I've reviewed the wiki pages for all 50 states. The vast majority don't have anything besides the standard state template language. New Jersey is the only state that says every segment should have a city name. New Jersey also has no unincorporated areas. Some states, like Kentucky, only map incorporated towns. Some others used Census Designated Places (CDP)

No state is using zip codes to designate the city name.

There used to be a problem searching for addresses without a city name but I'm not seeing that now. I tested removing the city name from a street and purposely forced a house number on that street to a wrong location (my parent's house in Pike Creek ... I know they don't use Waze). When I search for this address, it shows it as in Wilmington (I assume from Google) but the search result shows the incorrect location (so I know the pin is coming from Waze, not Google). Other houses on that street are correct (they are unbumped so don't know if coming from Google or Waze)

Whatever is chosen, it should be something where any street at any location in the state can be verified from a public source as to what it should be so there's no guesswork.

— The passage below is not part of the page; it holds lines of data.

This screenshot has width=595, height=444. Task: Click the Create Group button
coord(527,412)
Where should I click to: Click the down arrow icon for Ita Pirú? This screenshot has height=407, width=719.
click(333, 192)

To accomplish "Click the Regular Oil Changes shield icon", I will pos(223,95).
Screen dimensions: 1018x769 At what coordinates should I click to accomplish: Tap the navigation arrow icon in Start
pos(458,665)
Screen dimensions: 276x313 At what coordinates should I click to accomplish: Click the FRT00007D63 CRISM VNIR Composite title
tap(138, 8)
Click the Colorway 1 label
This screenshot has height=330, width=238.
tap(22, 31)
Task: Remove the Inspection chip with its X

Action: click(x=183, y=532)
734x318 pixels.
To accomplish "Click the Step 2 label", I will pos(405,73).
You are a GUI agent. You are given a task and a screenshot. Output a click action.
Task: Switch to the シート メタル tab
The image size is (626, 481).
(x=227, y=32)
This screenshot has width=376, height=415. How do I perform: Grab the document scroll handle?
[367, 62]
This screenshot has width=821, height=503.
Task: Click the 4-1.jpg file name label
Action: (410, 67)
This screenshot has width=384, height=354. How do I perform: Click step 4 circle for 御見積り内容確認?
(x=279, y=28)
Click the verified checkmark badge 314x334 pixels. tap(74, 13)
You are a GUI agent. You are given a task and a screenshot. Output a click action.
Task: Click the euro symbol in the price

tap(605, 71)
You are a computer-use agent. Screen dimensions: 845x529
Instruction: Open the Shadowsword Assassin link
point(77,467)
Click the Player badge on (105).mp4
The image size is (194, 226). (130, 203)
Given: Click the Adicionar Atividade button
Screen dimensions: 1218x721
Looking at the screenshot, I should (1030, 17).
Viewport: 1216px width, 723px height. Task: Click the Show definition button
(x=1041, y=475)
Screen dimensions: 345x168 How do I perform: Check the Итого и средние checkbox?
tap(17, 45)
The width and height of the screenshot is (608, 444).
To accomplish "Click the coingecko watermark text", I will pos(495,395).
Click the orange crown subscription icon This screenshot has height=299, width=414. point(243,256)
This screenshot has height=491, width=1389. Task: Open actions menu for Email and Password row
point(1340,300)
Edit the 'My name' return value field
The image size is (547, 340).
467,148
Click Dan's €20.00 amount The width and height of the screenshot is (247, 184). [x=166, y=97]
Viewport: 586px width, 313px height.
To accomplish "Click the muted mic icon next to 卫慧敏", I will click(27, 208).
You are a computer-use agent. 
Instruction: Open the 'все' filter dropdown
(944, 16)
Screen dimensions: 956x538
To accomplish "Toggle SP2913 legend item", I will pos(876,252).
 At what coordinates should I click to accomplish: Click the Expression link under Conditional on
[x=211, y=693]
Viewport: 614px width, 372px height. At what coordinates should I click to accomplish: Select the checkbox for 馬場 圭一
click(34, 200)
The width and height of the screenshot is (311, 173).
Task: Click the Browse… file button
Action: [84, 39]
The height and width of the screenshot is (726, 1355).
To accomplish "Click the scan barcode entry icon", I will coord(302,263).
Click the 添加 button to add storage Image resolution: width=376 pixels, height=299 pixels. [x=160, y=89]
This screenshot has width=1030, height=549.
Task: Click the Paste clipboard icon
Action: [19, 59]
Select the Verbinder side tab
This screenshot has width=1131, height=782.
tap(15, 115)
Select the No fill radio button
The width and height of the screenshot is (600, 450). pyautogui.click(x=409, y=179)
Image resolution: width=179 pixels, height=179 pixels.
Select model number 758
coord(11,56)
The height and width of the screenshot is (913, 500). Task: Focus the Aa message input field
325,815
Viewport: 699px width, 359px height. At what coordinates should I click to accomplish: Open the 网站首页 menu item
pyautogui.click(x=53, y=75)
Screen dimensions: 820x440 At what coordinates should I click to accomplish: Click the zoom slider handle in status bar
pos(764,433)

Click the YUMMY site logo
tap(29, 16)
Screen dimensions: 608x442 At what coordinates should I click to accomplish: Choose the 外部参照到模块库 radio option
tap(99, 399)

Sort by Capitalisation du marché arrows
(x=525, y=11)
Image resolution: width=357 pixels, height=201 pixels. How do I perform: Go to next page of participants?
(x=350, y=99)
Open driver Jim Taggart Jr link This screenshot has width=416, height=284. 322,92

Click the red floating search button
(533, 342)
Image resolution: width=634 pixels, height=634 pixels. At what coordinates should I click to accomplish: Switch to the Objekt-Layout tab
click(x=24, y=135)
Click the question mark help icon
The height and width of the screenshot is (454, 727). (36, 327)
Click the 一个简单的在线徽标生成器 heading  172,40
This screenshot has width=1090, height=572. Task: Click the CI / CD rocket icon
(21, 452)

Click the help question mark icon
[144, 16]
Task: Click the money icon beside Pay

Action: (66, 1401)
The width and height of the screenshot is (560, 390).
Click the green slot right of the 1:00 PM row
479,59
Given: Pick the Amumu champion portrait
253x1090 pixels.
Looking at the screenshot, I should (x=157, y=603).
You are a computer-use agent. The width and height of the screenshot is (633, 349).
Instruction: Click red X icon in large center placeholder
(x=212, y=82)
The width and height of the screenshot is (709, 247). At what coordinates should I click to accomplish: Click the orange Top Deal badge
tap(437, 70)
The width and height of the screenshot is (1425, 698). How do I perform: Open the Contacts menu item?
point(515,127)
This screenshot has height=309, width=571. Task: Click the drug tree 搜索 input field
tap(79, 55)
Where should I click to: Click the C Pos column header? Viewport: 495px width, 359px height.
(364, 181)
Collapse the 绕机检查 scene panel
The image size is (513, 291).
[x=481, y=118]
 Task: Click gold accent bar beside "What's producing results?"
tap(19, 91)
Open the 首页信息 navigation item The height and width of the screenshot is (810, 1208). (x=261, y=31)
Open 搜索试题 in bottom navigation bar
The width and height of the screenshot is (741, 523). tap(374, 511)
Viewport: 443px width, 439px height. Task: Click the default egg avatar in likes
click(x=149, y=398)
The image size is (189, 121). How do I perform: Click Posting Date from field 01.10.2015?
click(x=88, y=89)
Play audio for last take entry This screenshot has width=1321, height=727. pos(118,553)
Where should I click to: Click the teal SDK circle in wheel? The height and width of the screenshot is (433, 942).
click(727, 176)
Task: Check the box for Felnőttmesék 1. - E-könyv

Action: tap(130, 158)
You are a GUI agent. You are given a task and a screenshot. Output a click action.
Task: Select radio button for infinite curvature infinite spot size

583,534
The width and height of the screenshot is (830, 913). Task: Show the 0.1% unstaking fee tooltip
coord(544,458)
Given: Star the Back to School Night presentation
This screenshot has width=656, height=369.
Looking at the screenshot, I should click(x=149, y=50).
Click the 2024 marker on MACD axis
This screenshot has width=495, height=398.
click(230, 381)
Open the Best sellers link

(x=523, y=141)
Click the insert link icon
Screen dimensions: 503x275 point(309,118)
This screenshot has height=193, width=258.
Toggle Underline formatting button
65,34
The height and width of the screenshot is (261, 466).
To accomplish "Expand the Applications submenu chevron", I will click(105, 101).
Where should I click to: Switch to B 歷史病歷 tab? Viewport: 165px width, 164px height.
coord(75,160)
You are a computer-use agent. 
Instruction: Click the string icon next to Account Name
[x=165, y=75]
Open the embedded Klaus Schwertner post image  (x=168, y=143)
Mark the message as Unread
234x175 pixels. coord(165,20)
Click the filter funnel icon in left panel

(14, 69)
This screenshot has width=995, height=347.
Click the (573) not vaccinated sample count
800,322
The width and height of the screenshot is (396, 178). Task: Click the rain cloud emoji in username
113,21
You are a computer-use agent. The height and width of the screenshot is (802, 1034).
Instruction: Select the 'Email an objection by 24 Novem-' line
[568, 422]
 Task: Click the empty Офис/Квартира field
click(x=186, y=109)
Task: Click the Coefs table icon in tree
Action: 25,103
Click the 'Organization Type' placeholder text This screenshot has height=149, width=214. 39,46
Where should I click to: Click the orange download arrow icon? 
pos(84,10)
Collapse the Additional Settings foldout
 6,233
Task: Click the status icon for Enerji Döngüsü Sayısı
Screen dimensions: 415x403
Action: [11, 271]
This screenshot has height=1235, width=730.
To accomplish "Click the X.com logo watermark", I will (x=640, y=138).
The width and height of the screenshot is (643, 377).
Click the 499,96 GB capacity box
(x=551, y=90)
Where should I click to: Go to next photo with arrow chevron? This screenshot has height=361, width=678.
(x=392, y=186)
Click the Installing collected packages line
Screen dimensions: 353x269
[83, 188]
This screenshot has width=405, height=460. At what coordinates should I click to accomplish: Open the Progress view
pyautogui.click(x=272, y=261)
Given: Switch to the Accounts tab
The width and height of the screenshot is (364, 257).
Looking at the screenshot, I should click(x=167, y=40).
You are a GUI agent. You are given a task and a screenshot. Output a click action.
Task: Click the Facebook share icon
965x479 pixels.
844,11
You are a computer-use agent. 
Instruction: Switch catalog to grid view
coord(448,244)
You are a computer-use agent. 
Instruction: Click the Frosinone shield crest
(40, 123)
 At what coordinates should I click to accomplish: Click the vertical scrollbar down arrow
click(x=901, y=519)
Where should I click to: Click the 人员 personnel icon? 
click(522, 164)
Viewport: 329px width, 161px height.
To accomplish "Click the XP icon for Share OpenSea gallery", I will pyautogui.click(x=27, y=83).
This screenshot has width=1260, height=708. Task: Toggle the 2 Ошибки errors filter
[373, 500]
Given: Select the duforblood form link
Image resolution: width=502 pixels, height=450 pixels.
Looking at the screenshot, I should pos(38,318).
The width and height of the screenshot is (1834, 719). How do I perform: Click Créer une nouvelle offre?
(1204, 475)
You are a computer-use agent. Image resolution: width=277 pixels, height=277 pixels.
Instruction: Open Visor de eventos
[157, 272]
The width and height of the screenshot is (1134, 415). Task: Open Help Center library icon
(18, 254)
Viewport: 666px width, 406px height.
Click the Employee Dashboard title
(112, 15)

I propose the following standard, in priority order:

* Incorporated area
* CDP (Census Designated Place) -- that would have "cities" for Pike Creek and Brookside, for example
* Special cases that are discussed in this forum, approved, then documented in the wiki as an exception, if it can be determined the boundaries of said special case.
* If none of the above, set city name to none

Also, freeways set to none. Some other states do this (MD and PA). I mainly like it for maintainability. Segmenting a freeway just to change the city name seems a bit silly. However, the BDP (big detour penalty) reason for not putting a city name on a freeway doesn't apply now due to recent changes to that policy (it ignores cities) so it's not as big of a deal as it used to be.

Maryland's policy appears to be the closest to what I am proposing.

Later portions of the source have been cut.